Die kriminelle Energie sei eindeutig vorhanden, berichten Massak und Heinrich unisono. Angst hätten sie zwar keine, aber eine gewisse Distanz zu den Kunden sei in diesem Fall durchaus erwünscht. Zumal die beiden Händler immer wieder auch zum Opfer der Kriminellen werden. „Diebstahl ist überall, auch in der JVA“, schildert Heinrich. Deshalb würden die Gefangenen am Ausgang inzwischen komplett gefilzt.
„Sie haben da ja auch Betrüger drin, die können einen um den Finger wickeln, ohne dass Sie es merken“, erzählt auch Massak. Im Großen und Ganzen aber gebe es wenige Schwierigkeiten. „Ohne Drogen und Alkohol sind die meisten Probleme ja weg. Außerdem sind wir die Guten, wir bringen Tabak, wir bringen Kaffee, wir bringen Lebensmittel – da sind die Jungs von der Einstellung her schon ganz anders.“Das scheint zu stimmen: „Abgesehen von Besuchen ist das das Highlight des Monats“, bestätigen drei Gefangene in der JVA Hof wie aus einem Mund, während sie ihren Wagen mit Einkäufen beladen.

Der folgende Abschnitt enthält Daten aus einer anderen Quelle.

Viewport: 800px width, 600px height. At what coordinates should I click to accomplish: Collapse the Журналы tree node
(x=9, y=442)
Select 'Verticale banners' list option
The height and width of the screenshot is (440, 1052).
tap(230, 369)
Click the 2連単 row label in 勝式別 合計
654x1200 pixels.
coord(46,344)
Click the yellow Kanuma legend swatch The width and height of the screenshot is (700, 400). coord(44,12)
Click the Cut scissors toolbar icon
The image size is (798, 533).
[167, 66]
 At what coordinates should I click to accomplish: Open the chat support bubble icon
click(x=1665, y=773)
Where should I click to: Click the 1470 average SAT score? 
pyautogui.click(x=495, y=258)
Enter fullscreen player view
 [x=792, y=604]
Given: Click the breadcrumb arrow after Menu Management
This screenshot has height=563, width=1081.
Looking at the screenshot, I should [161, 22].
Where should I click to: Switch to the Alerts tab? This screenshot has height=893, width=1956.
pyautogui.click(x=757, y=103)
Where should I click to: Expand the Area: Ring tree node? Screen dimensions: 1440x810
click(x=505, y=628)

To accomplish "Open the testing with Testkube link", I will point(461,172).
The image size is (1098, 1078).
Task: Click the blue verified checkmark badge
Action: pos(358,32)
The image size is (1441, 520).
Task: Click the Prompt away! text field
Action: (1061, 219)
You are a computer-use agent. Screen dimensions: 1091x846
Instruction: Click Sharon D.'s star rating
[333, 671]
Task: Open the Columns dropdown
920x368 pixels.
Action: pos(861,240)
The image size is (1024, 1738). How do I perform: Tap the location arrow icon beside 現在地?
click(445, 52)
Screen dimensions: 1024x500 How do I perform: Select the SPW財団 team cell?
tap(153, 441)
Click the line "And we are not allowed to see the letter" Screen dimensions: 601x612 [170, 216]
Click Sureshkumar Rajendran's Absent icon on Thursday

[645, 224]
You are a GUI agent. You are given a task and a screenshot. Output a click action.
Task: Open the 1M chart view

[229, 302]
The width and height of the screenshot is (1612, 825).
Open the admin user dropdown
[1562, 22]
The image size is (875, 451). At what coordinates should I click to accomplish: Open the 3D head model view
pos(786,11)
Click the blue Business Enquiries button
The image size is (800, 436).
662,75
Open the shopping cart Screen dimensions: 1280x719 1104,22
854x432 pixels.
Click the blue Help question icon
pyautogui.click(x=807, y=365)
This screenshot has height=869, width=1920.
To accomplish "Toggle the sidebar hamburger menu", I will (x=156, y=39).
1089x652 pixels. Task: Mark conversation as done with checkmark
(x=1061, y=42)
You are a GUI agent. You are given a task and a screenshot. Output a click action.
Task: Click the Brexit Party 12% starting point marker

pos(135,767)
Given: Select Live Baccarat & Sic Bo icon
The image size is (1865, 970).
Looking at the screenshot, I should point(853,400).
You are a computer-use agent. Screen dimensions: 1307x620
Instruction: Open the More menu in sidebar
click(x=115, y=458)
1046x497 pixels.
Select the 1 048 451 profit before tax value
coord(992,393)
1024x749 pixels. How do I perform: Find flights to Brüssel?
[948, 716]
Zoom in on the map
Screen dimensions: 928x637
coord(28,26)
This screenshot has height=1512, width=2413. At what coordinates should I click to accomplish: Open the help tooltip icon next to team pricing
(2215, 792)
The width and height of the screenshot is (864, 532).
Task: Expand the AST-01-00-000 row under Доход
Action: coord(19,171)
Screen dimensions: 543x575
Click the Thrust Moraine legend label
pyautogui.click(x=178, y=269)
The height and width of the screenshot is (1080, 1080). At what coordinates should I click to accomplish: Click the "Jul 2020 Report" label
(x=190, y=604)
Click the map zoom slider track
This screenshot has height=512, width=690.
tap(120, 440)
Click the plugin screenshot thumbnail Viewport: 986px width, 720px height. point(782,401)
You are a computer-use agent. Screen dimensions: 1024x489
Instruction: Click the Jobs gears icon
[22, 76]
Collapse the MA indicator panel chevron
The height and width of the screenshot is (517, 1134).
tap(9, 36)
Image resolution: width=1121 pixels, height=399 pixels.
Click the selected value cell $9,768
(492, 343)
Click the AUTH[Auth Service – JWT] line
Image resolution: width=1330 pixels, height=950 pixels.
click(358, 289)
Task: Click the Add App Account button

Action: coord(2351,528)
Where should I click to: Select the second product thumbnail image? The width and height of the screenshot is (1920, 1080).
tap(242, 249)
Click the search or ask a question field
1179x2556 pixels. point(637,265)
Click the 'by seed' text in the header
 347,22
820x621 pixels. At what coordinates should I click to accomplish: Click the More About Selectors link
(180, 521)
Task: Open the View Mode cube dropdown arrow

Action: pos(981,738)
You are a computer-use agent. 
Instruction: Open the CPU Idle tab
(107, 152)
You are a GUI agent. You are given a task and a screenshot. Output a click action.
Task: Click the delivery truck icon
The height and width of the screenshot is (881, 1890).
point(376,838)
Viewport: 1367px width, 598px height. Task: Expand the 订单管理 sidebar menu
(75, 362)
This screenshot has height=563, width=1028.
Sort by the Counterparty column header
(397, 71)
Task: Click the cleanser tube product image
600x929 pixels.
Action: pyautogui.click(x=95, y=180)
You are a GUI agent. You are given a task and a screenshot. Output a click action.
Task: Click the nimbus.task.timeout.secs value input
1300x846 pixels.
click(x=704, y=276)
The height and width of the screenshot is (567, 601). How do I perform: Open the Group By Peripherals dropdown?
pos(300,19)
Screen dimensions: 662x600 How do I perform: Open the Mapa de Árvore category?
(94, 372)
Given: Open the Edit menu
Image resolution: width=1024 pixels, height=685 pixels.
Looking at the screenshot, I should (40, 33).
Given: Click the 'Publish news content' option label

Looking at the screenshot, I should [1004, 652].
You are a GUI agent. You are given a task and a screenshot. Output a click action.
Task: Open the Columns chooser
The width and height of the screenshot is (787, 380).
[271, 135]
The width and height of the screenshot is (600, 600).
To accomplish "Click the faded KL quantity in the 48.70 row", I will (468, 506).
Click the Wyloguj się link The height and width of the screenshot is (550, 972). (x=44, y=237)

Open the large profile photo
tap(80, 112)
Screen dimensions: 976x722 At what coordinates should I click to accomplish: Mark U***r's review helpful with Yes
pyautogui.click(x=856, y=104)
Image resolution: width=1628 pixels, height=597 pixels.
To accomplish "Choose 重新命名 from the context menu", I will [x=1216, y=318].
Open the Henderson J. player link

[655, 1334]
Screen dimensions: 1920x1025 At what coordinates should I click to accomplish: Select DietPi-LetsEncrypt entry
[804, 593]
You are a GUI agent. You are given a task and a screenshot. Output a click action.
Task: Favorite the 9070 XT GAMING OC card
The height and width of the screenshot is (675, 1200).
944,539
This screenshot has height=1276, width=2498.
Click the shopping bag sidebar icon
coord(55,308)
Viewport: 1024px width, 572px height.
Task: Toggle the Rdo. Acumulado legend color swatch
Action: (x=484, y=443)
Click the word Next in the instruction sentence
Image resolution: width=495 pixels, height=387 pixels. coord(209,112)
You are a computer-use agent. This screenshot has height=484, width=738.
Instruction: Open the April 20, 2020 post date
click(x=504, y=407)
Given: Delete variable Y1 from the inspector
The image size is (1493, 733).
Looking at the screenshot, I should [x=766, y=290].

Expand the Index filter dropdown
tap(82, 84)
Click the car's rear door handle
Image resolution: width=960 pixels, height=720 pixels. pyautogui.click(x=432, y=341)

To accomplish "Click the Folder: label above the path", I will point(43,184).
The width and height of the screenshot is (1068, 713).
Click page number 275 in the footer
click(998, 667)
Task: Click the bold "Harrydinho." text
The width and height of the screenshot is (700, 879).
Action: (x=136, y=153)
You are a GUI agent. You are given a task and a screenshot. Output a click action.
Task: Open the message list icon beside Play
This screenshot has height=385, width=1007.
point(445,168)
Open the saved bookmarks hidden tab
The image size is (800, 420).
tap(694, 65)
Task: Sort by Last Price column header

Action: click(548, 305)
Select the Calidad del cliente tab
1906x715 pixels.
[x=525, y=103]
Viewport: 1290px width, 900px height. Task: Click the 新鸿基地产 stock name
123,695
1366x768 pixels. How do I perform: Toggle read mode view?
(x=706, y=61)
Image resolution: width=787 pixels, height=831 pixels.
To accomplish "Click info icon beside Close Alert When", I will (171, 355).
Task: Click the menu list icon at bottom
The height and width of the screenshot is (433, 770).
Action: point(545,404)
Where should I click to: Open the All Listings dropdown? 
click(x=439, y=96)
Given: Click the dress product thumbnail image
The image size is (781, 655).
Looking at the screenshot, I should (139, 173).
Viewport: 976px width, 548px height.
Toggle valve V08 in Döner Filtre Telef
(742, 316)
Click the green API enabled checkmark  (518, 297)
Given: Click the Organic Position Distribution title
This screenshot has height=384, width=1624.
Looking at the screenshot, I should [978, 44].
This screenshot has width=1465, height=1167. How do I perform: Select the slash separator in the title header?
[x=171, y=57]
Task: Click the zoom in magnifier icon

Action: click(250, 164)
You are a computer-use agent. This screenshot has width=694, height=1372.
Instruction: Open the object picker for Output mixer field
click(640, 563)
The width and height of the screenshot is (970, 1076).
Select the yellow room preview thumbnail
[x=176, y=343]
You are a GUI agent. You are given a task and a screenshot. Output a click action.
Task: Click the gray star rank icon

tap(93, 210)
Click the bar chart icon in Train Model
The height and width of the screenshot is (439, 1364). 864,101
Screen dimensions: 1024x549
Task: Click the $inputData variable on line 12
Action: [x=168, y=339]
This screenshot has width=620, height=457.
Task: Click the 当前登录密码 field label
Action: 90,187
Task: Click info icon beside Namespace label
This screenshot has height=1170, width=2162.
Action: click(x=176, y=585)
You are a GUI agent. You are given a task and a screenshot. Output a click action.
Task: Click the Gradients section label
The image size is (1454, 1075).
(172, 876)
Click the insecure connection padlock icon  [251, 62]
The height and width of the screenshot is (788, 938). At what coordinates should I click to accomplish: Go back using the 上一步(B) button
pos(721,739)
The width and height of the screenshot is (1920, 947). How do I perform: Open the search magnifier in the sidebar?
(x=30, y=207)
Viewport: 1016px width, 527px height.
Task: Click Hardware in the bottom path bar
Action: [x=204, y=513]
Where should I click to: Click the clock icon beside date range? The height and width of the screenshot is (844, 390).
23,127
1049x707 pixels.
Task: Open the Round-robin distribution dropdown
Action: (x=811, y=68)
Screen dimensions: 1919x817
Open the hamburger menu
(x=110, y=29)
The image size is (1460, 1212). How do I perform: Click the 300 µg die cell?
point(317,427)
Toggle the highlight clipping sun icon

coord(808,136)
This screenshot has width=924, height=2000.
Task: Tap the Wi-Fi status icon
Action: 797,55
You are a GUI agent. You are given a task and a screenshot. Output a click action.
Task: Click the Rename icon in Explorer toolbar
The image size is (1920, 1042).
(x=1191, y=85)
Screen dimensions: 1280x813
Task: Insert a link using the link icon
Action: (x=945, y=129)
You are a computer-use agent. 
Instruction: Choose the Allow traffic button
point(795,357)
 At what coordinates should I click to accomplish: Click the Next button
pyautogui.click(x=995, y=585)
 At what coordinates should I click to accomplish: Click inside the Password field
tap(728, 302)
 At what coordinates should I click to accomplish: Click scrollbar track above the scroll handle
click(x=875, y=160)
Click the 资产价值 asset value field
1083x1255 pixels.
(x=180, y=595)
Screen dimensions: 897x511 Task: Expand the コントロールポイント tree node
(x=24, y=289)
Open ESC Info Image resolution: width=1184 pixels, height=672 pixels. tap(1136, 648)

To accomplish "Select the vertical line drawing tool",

Einzig die Preise sorgen hin und wieder für Unmut. Während Heinrich in Hof weitgehend identische Preise wie in seinem Edeka-Laden verlangt, räumt Massak eine „mittlere Preisschiene“ein. Da etwa die Hälfte des Umsatzes auf Tabak entfalle, bei dem die Gewinnmargen sehr gering seien, müsse er ähnlich wie eine Tankstelle kalkulieren. Gekauft wird trotzdem – die Gefangenen haben schließlich keine andere Wahl.